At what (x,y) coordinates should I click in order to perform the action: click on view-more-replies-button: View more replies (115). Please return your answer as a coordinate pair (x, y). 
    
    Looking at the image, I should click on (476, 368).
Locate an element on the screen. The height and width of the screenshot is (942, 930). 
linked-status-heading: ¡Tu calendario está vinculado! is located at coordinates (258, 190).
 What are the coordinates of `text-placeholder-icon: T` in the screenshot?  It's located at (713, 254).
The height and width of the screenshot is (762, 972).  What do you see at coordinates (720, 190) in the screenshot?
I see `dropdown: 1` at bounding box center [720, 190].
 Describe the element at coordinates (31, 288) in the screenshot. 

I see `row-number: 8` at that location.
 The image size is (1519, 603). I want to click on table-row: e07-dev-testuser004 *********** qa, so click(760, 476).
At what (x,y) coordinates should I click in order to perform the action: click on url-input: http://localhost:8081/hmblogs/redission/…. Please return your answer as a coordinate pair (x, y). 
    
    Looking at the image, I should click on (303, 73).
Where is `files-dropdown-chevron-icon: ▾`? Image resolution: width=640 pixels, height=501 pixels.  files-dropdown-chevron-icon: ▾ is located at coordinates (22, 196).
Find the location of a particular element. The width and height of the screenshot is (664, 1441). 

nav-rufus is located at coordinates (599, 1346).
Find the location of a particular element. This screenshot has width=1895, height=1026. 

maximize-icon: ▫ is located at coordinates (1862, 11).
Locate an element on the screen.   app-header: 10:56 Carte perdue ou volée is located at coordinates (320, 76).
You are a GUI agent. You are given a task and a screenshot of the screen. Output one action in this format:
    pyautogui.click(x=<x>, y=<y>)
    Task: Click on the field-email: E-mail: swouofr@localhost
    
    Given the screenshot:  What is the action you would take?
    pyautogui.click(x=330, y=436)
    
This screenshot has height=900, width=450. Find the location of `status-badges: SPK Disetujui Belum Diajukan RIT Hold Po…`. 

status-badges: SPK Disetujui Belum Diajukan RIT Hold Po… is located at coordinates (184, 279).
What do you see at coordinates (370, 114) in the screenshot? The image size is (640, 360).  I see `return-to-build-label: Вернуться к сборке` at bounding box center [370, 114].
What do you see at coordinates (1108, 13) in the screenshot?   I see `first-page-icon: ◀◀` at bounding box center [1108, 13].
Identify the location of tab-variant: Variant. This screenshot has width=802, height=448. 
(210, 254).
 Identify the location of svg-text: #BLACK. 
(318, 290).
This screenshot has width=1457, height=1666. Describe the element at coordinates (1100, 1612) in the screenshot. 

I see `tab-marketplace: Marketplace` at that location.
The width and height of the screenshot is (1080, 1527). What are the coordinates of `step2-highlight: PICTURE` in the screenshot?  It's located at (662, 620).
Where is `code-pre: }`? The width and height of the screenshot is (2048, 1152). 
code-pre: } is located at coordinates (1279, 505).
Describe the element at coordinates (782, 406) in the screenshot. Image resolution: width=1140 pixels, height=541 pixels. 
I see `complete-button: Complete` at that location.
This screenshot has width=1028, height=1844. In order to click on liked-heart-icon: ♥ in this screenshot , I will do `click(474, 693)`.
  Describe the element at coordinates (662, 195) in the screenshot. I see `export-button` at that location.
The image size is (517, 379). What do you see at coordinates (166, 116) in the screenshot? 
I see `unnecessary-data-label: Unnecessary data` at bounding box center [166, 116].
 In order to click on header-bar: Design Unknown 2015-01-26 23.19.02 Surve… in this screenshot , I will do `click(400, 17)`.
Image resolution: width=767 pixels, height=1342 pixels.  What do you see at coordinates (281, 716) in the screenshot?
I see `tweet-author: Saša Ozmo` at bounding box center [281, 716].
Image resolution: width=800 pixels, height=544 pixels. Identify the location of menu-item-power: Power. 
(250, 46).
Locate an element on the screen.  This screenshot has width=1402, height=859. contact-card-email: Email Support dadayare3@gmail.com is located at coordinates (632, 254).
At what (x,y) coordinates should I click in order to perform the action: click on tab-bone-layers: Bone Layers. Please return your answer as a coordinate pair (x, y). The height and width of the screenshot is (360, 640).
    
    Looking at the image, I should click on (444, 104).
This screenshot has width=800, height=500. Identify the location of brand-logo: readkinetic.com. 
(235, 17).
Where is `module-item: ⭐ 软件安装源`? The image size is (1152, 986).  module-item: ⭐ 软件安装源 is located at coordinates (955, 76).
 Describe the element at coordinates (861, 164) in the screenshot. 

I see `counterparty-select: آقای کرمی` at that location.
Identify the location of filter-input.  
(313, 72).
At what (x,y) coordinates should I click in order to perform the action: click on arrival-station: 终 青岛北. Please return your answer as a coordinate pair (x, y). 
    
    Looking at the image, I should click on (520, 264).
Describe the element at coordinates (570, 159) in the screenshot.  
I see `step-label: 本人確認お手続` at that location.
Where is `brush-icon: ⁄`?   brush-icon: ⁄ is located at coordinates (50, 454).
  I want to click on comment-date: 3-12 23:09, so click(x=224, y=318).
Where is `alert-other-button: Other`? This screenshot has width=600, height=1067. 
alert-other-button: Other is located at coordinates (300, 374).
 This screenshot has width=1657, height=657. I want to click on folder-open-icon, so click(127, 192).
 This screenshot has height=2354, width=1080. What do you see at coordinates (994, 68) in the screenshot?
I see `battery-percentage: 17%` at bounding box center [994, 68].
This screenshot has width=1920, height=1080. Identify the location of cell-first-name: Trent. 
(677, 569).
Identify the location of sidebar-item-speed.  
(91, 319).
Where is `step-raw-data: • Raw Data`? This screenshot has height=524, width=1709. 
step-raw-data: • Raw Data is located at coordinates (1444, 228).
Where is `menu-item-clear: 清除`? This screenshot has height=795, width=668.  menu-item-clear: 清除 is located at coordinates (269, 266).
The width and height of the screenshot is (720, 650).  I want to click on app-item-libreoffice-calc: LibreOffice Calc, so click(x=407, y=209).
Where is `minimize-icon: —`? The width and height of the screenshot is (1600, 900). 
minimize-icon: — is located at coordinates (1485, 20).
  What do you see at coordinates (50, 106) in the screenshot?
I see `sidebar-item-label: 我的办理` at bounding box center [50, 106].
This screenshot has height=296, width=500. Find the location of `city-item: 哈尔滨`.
= = = =
**Written task**
Turn every line of the records above into a Markdown table with two columns, Row and Line. Number the rows and leave out blank lines.

**Response to this exercise**
| Row | Line |
|---|---|
| 1 | At what (x,y) coordinates should I click in order to perform the action: click on view-more-replies-button: View more replies (115). Please return your answer as a coordinate pair (x, y).  |
| 2 |     Looking at the image, I should click on (476, 368). |
| 3 | Locate an element on the screen. The height and width of the screenshot is (942, 930).  |
| 4 | linked-status-heading: ¡Tu calendario está vinculado! is located at coordinates (258, 190). |
| 5 |  What are the coordinates of `text-placeholder-icon: T` in the screenshot?  It's located at (713, 254). |
| 6 | The height and width of the screenshot is (762, 972).  What do you see at coordinates (720, 190) in the screenshot? |
| 7 | I see `dropdown: 1` at bounding box center [720, 190]. |
| 8 |  Describe the element at coordinates (31, 288) in the screenshot.  |
| 9 | I see `row-number: 8` at that location. |
| 10 |  The image size is (1519, 603). I want to click on table-row: e07-dev-testuser004 *********** qa, so click(760, 476). |
| 11 | At what (x,y) coordinates should I click in order to perform the action: click on url-input: http://localhost:8081/hmblogs/redission/…. Please return your answer as a coordinate pair (x, y).  |
| 12 |     Looking at the image, I should click on (303, 73). |
| 13 | Where is `files-dropdown-chevron-icon: ▾`? Image resolution: width=640 pixels, height=501 pixels.  files-dropdown-chevron-icon: ▾ is located at coordinates (22, 196). |
| 14 | Find the location of a particular element. The width and height of the screenshot is (664, 1441).  |
| 15 | nav-rufus is located at coordinates (599, 1346). |
| 16 | Find the location of a particular element. This screenshot has width=1895, height=1026.  |
| 17 | maximize-icon: ▫ is located at coordinates (1862, 11). |
| 18 | Locate an element on the screen.   app-header: 10:56 Carte perdue ou volée is located at coordinates (320, 76). |
| 19 | You are a GUI agent. You are given a task and a screenshot of the screen. Output one action in this format: |
| 20 |     pyautogui.click(x=<x>, y=<y>) |
| 21 |     Task: Click on the field-email: E-mail: swouofr@localhost |
| 22 |     Given the screenshot:  What is the action you would take? |
| 23 |     pyautogui.click(x=330, y=436) |
| 24 | This screenshot has height=900, width=450. Find the location of `status-badges: SPK Disetujui Belum Diajukan RIT Hold Po…`.  |
| 25 | status-badges: SPK Disetujui Belum Diajukan RIT Hold Po… is located at coordinates (184, 279). |
| 26 | What do you see at coordinates (370, 114) in the screenshot? The image size is (640, 360).  I see `return-to-build-label: Вернуться к сборке` at bounding box center [370, 114]. |
| 27 | What do you see at coordinates (1108, 13) in the screenshot?   I see `first-page-icon: ◀◀` at bounding box center [1108, 13]. |
| 28 | Identify the location of tab-variant: Variant. This screenshot has width=802, height=448.  |
| 29 | (210, 254). |
| 30 |  Identify the location of svg-text: #BLACK.  |
| 31 | (318, 290). |
| 32 | This screenshot has width=1457, height=1666. Describe the element at coordinates (1100, 1612) in the screenshot.  |
| 33 | I see `tab-marketplace: Marketplace` at that location. |
| 34 | The width and height of the screenshot is (1080, 1527). What are the coordinates of `step2-highlight: PICTURE` in the screenshot?  It's located at (662, 620). |
| 35 | Where is `code-pre: }`? The width and height of the screenshot is (2048, 1152).  |
| 36 | code-pre: } is located at coordinates (1279, 505). |
| 37 | Describe the element at coordinates (782, 406) in the screenshot. Image resolution: width=1140 pixels, height=541 pixels.  |
| 38 | I see `complete-button: Complete` at that location. |
| 39 | This screenshot has width=1028, height=1844. In order to click on liked-heart-icon: ♥ in this screenshot , I will do `click(474, 693)`. |
| 40 |   Describe the element at coordinates (662, 195) in the screenshot. I see `export-button` at that location. |
| 41 | The image size is (517, 379). What do you see at coordinates (166, 116) in the screenshot?  |
| 42 | I see `unnecessary-data-label: Unnecessary data` at bounding box center [166, 116]. |
| 43 |  In order to click on header-bar: Design Unknown 2015-01-26 23.19.02 Surve… in this screenshot , I will do `click(400, 17)`. |
| 44 | Image resolution: width=767 pixels, height=1342 pixels.  What do you see at coordinates (281, 716) in the screenshot? |
| 45 | I see `tweet-author: Saša Ozmo` at bounding box center [281, 716]. |
| 46 | Image resolution: width=800 pixels, height=544 pixels. Identify the location of menu-item-power: Power.  |
| 47 | (250, 46). |
| 48 | Locate an element on the screen.  This screenshot has width=1402, height=859. contact-card-email: Email Support dadayare3@gmail.com is located at coordinates (632, 254). |
| 49 | At what (x,y) coordinates should I click in order to perform the action: click on tab-bone-layers: Bone Layers. Please return your answer as a coordinate pair (x, y). The height and width of the screenshot is (360, 640). |
| 50 |     Looking at the image, I should click on (444, 104). |
| 51 | This screenshot has width=800, height=500. Identify the location of brand-logo: readkinetic.com.  |
| 52 | (235, 17). |
| 53 | Where is `module-item: ⭐ 软件安装源`? The image size is (1152, 986).  module-item: ⭐ 软件安装源 is located at coordinates (955, 76). |
| 54 |  Describe the element at coordinates (861, 164) in the screenshot.  |
| 55 | I see `counterparty-select: آقای کرمی` at that location. |
| 56 | Identify the location of filter-input.   |
| 57 | (313, 72). |
| 58 | At what (x,y) coordinates should I click in order to perform the action: click on arrival-station: 终 青岛北. Please return your answer as a coordinate pair (x, y).  |
| 59 |     Looking at the image, I should click on (520, 264). |
| 60 | Describe the element at coordinates (570, 159) in the screenshot.   |
| 61 | I see `step-label: 本人確認お手続` at that location. |
| 62 | Where is `brush-icon: ⁄`?   brush-icon: ⁄ is located at coordinates (50, 454). |
| 63 |   I want to click on comment-date: 3-12 23:09, so click(x=224, y=318). |
| 64 | Where is `alert-other-button: Other`? This screenshot has width=600, height=1067.  |
| 65 | alert-other-button: Other is located at coordinates (300, 374). |
| 66 |  This screenshot has width=1657, height=657. I want to click on folder-open-icon, so click(127, 192). |
| 67 |  This screenshot has height=2354, width=1080. What do you see at coordinates (994, 68) in the screenshot? |
| 68 | I see `battery-percentage: 17%` at bounding box center [994, 68]. |
| 69 | This screenshot has width=1920, height=1080. Identify the location of cell-first-name: Trent.  |
| 70 | (677, 569). |
| 71 | Identify the location of sidebar-item-speed.   |
| 72 | (91, 319). |
| 73 | Where is `step-raw-data: • Raw Data`? This screenshot has height=524, width=1709.  |
| 74 | step-raw-data: • Raw Data is located at coordinates (1444, 228). |
| 75 | Where is `menu-item-clear: 清除`? This screenshot has height=795, width=668.  menu-item-clear: 清除 is located at coordinates (269, 266). |
| 76 | The width and height of the screenshot is (720, 650).  I want to click on app-item-libreoffice-calc: LibreOffice Calc, so click(x=407, y=209). |
| 77 | Where is `minimize-icon: —`? The width and height of the screenshot is (1600, 900).  |
| 78 | minimize-icon: — is located at coordinates (1485, 20). |
| 79 |   What do you see at coordinates (50, 106) in the screenshot? |
| 80 | I see `sidebar-item-label: 我的办理` at bounding box center [50, 106]. |
| 81 | This screenshot has height=296, width=500. Find the location of `city-item: 哈尔滨`. |